Si l’on peut ergoter sur telle ou telle adéquation vocale, la vision tend à vaincre ces réserves de puriste car chaque chanteur se double d’un formidable acteur. La distinction naturelle de Laurent Naouri, la pitrerie déjantée de Franck Leguérinel, la nonchalance de Yann Beuron, et par dessus tout la folie furieuse de Mireille Delunsch suffisent à faire croire que l’opéra peut aussi être du théâtre. Mais le triomphe final ira à juste titre à Paul Agnew qui, succédant à Jean-Paul Fouchécourt et Tracey Welborn dans cette mise en scène, reprend le rôle avec une infinie subtilité, ne tombant jamais dans la surcharge : sa voix ambrée et ses grands yeux étonnés laissent transparaître derrière son grimage de rainette le seul personnage humain de cette bien méchante histoire. »

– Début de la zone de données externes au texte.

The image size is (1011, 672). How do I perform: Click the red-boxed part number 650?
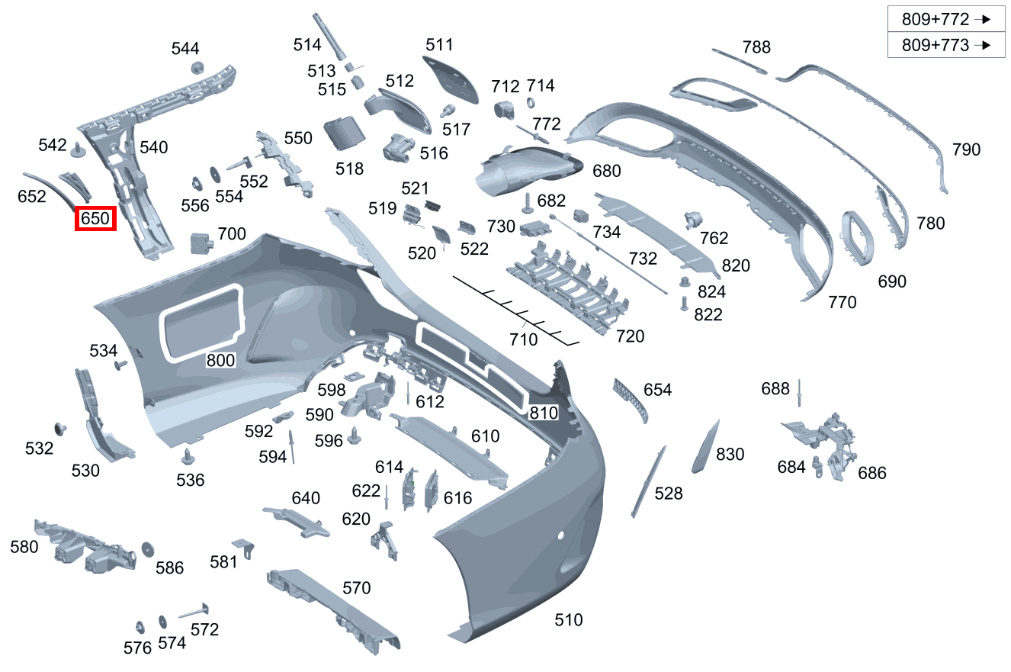pos(95,219)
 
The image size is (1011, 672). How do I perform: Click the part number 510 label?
pos(569,620)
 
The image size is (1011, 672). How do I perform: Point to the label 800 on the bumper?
pos(221,361)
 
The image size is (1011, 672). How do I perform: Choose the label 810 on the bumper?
pos(544,413)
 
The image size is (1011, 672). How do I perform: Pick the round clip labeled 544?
pos(197,67)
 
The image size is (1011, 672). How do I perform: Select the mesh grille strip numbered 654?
pos(630,399)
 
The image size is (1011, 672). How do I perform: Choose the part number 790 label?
pos(966,150)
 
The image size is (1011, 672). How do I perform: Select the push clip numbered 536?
pos(188,458)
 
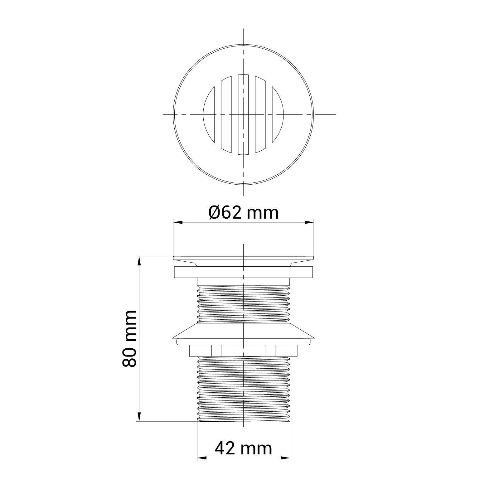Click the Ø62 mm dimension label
(243, 213)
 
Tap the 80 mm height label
(129, 338)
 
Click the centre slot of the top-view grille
(243, 114)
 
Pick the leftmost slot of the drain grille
(209, 114)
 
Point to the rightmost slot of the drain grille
(278, 114)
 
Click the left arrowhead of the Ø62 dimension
(178, 222)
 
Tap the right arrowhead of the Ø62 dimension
(309, 222)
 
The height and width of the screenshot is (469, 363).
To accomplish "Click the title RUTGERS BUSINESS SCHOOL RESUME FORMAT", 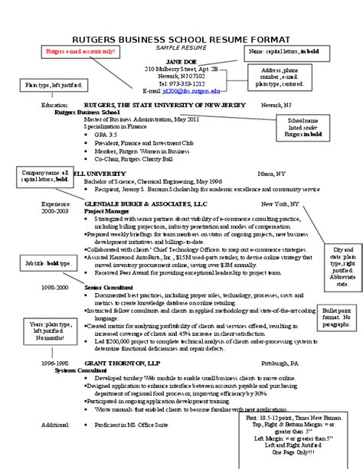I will tap(181, 38).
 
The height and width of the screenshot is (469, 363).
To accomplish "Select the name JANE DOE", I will tap(182, 60).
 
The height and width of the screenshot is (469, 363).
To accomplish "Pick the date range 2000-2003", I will tap(55, 211).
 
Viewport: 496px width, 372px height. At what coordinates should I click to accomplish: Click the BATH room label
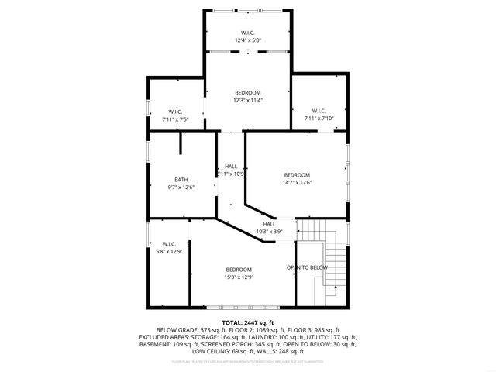181,179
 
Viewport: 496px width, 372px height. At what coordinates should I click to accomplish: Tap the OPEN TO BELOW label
307,267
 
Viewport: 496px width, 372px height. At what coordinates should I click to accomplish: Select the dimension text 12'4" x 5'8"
248,40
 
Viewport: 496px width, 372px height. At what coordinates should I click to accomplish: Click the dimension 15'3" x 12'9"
239,277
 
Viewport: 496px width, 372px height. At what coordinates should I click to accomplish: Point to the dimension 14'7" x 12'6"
296,183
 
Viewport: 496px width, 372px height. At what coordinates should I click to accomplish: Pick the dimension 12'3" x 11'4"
248,100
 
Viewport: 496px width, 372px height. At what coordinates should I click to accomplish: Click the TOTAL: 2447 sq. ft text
248,322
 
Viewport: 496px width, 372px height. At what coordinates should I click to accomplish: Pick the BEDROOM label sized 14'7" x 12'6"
296,175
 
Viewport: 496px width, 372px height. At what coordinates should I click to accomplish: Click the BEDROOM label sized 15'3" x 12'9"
239,269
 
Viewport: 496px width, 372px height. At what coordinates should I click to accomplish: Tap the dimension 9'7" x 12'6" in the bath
181,187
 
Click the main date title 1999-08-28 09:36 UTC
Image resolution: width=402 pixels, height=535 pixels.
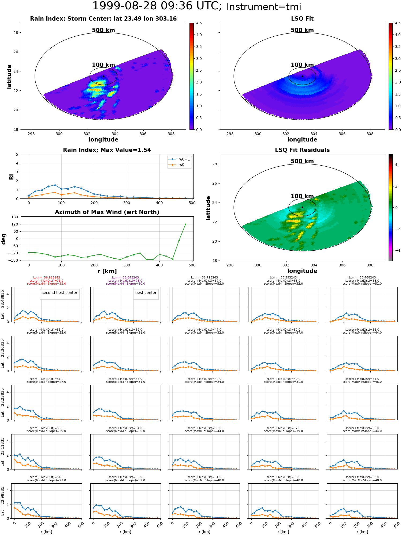(157, 6)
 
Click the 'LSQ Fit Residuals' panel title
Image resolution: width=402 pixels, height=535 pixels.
(302, 150)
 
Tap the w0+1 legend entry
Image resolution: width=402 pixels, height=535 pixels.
(179, 159)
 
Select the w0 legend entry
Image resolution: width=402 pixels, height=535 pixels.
(177, 165)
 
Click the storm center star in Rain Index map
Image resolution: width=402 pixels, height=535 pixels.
(103, 77)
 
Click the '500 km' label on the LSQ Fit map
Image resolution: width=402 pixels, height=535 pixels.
(302, 30)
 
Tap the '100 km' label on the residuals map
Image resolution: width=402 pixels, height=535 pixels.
(302, 196)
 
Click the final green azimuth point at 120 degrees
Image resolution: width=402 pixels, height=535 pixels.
(185, 224)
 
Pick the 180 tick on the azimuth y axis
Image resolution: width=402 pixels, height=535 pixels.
(15, 217)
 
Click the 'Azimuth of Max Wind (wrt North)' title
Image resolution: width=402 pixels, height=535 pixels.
(107, 212)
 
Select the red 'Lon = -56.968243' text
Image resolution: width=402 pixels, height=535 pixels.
(47, 278)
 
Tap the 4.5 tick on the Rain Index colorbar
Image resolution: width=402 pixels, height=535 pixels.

Crescendo – avril/mai 2004 – appréciation 10 / 10

« Avec Platée créé en 1745 lors du mariage du fils de Louis XV avec l’infante d’Espagne Maria Teresa, Jean-Philippe Rameau donnait à la musique française un genre nouveau, la Comédie-ballet, qui par son esprit, ses côtés burlesques, les onomatopées fréquentes dans la musique, les multiples trouvailles musicales à effets, ouvrait la voie au théâtre lyrique bouffe qui connut son apothéose au siècle suivant avec Jacques Offenbach. Et de Platée à La Belle Hélène. il n’y a qu’un pas. Marc Minkowski est friand de ces gourmandises françaises et c’est au Palais Gamier qu’il donnait Platée en janvier 2002 avec le succès que l’on sait. Une comédie cruelle pourtant où la très laide Platée (un travesti pour les besoins du genre) s’enivre d’amour pour Jupiter sous l’oeil cynique de La Folie. Jupiter s’en sortira grâce à l’irascible Junon. et la laideur de Platée qui avait cru à l’amour fait la risée unanime de tout ce petit monde complice. Comédie d’autant plus cruelle qu’il semble que l’infante d’Espagne n’était pas un modèle de beauté. Quant à rejoindre le fief des grenouilles !… Mais les lois du genre sont telles. La Cour n’en voulut toutefois pas à Rameau qui devint, après la représentation de Platée, maître de musique de la chambre du Roy. Un grand spectacle laissant une large place aux ballets, une musique rutilante de mille feux. Minkowski est à son affaire de même que le plateau ici réuni. Un grand coup de chapeau également à la gaieté des costumes, l’humour et au dynamisme de la mise en scène qui font de cette production un grand moment de divertissement musical. Dommage que le producteur n’ait pas profité de la place que lui laissaient les 2 CD pour ajouter quelques bonus comme le point de vue de Marc Minkowski, des portraits du plateau, ou autres délices qui eussent à coup sûr prolongé le plaisir. »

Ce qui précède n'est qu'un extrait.